The major problem with the so-called carbon tax is that it has almost nothing green about it. I t does not fund transit; if it's revenue neutral, then there's really no penalty, except for the poor,as it is inflationary, and if it's just symbolic, it must be, by definition, -premier campbell's disastrous environmental record aside- merely one more form of green washing.
In closing I look forward to seeing those affadavits and records of corporate contributions posted for all to read on the tyee and in the mainstream press, mr suzuki and the pembina institute. Prove me wrong...
seth
2 years ago
Regulation and Nuclear War
It was regulation not tax that worked on reducing vehicle emissions, acid rain etc. These fuzzy headed environmental wacks don't understand that their silly carbon taxes and cap and trades just play into the hands of Big Coal/Oil who understand this stuff has zero chance of working.
Only a world war type effort in building mass produced nuclear power stations has any chance of putting the breaks on global warming.
Van Isle
2 years ago
The trouble with the NDP is
The trouble with the NDP is that it's made up of special interest groups who, when they don't get their way, want to take their ball and go home. Classical was the then Premier Harcort tried to compromise with the Carmanah Valley issue. This whole carbon/gas tax debate is doing the same thing.
realisticman
2 years ago
Van Isle
You are so right!
Did you read that piece last November in the Georgia Straight by Charlie Smith?
http://www.straight.com/article-170453/gregor-robertson-beware-power-ndp-kingsway-mafia
crh
2 years ago
Electric cars reduce carbon output totals
We could have several hundred thousand electric cars on north american roads today if it were not killed by big oil and the car companies.
The consumer wants these cars, and we can't get them.

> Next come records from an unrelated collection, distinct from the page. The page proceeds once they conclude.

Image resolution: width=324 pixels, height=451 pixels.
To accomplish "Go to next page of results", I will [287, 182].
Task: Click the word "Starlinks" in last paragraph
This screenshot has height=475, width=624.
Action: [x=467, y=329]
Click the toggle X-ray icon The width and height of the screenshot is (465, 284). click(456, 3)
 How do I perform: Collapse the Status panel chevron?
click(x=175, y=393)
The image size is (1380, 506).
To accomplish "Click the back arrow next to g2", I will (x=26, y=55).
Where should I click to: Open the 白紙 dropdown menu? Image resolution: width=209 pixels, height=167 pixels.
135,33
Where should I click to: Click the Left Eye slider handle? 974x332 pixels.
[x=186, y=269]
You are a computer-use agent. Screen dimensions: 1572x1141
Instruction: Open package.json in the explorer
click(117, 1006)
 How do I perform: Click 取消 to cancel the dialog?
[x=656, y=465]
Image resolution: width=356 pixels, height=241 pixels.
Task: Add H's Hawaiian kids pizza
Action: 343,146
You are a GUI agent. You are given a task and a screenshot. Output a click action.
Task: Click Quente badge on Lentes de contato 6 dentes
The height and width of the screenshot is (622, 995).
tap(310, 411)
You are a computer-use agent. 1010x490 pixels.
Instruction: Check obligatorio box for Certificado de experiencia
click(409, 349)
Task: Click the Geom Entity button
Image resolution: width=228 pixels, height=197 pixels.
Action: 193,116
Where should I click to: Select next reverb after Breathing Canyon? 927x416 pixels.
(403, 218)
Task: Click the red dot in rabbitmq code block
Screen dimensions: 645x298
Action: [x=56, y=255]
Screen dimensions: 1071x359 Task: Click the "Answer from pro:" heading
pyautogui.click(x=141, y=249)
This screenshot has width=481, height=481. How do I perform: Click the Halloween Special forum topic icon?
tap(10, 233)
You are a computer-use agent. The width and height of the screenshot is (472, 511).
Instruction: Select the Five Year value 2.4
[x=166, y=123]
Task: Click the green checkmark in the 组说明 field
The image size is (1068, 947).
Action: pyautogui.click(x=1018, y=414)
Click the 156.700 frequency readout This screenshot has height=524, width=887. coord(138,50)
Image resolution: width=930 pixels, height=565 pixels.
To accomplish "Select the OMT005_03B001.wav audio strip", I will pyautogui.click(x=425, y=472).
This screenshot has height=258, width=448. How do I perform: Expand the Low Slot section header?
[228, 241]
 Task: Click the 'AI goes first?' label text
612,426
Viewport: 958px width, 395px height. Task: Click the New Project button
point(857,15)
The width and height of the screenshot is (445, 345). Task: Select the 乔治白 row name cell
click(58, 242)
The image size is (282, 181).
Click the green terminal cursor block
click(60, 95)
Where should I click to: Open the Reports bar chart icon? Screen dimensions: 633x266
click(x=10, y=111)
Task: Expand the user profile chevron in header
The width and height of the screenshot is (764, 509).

But by all means, make us pay for all the polution and let the big corps off the hook.
Rod Smelser
2 years ago
No Liberals quoted, just one NDPer, briefly.
What I notice about this election article is the politics. No one from the Liberal Party or Govt is quoted at any point. Instead, the frame of the piece is "environmental experts" versus the NDP. There is one brief quote from NDP MLA Shane Simpson, but that's really about it in terms of replying to the criticism.
That's generally consistent with the strategy that emerged in last Fall's federal election, spread the word that the NDP has betrayed the environment on the climate issue. It was a strategy that didn't do the Liberals any direct good, but at least in BC, at least around Vancouver, it did help to harm the NDP's potential, leading to a disappointing result for the party.
This provincial election is probably the last go around for the Liberal/ENGO/academics carbon tax/Green Shift meme. With Michael Ignatieff repudiating the idea, it's days are numbered. Next election, there will be a new strategy in place.
And this election is also likely the last time one will hear of opposition to the PMH1 project, which the NDP was urged to oppose by the same supposedly environmental interests as were demanding the party stand up for Premier Campbell's carbon tax, the same environmental interests who weren't at all opposed to the Hwy 99 project because that serves properties in Whistler, where the donors and their guests like to enjoy supernatural BC at its very best.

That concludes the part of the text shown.